Throughout the Bible, the number 40 is often connected to the transformation that comes through trials and temptations. It represents a change from rebellion to repentance and ultimately brings salvation and new life, which is often showcased in the Bible through fasting. The Bible teaches us that fasting should be a way for us to dive deeper into our relationship with Christ and seek Him when we are in the wilderness and going through struggles in this life. Fasting is a chosen hardship that allows us to deny ourselves and lean on God, just as Jesus fasted in the desert to seek the will of his Father. In Psalm 6:3, one of the Lenten readings appointed for this week, David pleads to God in a time of need when his “soul is also greatly troubled.” In this Psalm, David is weeping and crying out for God to answer his prayers. In the same way, God wants us to cry out to Him when we go through trials, so that He can lead us through the wilderness of this life. Our God is a loving God that understands how we feel when we are going through hardships, and He wants us to rely on His Strength instead of our own. Lent is the perfect opportunity to practice taking a step back from our busy lives and refocusing our mindset on Christ.
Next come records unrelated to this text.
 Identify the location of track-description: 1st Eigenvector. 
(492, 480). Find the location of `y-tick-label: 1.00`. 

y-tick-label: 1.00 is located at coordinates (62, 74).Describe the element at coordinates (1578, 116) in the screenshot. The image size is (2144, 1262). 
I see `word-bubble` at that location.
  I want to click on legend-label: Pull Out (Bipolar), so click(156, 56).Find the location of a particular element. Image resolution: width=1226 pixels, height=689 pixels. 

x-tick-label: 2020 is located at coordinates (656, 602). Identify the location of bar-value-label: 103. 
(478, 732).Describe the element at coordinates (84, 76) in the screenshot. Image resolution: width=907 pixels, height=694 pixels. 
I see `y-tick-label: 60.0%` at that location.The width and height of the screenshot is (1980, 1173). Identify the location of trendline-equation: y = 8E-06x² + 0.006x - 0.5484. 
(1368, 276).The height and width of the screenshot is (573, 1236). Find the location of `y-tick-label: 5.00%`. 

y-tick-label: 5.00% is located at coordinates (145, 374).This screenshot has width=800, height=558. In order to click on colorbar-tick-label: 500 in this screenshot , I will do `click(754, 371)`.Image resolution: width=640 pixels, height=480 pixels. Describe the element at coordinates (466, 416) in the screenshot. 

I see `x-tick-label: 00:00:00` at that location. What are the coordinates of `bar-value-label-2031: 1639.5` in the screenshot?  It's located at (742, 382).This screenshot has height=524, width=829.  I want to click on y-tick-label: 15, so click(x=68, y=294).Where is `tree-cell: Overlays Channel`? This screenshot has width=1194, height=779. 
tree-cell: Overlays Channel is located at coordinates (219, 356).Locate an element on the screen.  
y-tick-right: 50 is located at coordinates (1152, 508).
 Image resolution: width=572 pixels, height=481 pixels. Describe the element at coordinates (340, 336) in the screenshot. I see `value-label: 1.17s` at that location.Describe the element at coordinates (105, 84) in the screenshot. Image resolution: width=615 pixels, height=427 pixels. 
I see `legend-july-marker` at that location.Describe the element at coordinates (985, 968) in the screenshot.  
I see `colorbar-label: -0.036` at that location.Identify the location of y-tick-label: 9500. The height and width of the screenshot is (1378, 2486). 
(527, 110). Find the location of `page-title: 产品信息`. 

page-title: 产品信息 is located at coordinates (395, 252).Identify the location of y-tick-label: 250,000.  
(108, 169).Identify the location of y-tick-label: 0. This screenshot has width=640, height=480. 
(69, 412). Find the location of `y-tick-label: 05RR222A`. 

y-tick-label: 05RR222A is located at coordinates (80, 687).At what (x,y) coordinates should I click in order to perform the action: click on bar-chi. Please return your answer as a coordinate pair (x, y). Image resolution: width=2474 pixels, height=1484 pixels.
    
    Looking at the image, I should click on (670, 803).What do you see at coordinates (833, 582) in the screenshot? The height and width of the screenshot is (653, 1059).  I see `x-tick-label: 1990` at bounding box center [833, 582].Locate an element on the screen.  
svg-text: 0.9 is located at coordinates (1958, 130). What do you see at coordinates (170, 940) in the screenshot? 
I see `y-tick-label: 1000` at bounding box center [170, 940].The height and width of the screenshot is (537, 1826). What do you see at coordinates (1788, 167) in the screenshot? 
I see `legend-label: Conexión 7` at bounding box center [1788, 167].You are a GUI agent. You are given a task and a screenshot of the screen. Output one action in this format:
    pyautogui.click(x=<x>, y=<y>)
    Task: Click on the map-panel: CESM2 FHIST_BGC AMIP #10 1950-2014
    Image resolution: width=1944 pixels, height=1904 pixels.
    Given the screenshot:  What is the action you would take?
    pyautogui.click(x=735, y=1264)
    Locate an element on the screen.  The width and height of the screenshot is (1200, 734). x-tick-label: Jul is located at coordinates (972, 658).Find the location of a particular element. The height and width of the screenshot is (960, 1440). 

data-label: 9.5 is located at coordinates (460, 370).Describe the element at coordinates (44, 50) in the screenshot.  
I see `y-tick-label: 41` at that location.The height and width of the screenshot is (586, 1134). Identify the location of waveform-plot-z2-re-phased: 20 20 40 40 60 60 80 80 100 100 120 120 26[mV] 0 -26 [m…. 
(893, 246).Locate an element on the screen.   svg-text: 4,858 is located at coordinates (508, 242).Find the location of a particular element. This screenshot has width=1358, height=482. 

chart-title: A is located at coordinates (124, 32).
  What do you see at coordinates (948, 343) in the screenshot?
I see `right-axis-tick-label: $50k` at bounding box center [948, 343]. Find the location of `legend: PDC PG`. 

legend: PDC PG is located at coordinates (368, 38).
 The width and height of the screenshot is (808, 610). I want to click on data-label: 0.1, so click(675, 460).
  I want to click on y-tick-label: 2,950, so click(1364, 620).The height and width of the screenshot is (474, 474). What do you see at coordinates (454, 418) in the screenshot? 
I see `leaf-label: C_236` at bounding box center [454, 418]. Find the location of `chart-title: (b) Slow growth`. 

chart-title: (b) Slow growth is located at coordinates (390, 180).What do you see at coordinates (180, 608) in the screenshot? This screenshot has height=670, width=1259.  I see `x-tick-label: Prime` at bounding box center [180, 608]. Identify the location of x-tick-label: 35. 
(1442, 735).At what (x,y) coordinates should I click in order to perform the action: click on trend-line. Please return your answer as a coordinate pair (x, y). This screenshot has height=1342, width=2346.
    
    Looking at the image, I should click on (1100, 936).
Join us in praying the Collect for the first Lenten Sunday to ask God to graciously bring us from our sufferings into His Promised Land through His Son, Jesus Christ.

Collect: O Lord God, you led your ancient people through the wilderness and brought them to the promised land. Guide now the people of your Church, that, following our Savior, we may walk through the wilderness of this world toward the glory of the world to come; through your Son, Jesus Christ our Lord, who lives and reigns with you and the Holy Spirit, one God, now and forever. 

Come Exodus with Us by Harper Auringer:

In Mark 1, the Gospel reading appointed for this week, we are reminded of Jesus’ 40 days of temptation in the wilderness. During these 40 days, He fasted to resist the temptation of Satan. Similarly, Christians are encouraged to fast during the 40 days of Lent. The story of Jesus in the wilderness acts as an example for us, pointing to an earlier story of temptation that indicates the importance of fasting. In the story of the Fall, God told mankind not to eat from the tree of the knowledge of good and evil, and we know how that story ended. When we fast during Lent, we have the opportunity to go back to the garden and deny our fleshly desires, reject the lies of the devil, and choose God—something our first parents, Adam and Eve, should have done in Eden. Fasting is a very important concept, and there are many different ways to participate. Traditional fasting during the time of Lent includes abstaining from consuming meat on Wednesdays and Fridays. This fasting rule dates back to the fourth century and is a great example of how to fast, but it is not the only way to practice this spiritual discipline. In our modern world, people fast from all kinds of things, such as sugars, social media, secular music, etc. At the end of the day, the importance of fasting does not come from what we are abstaining from but rather that we are replacing our fleshly desires with a true desire for God’s presence. During this season, we should ask ourselves: How am I using the sacrifices of fasting to honor and know the Lord? The essence of observing Lent is in finding and knowing our Lord.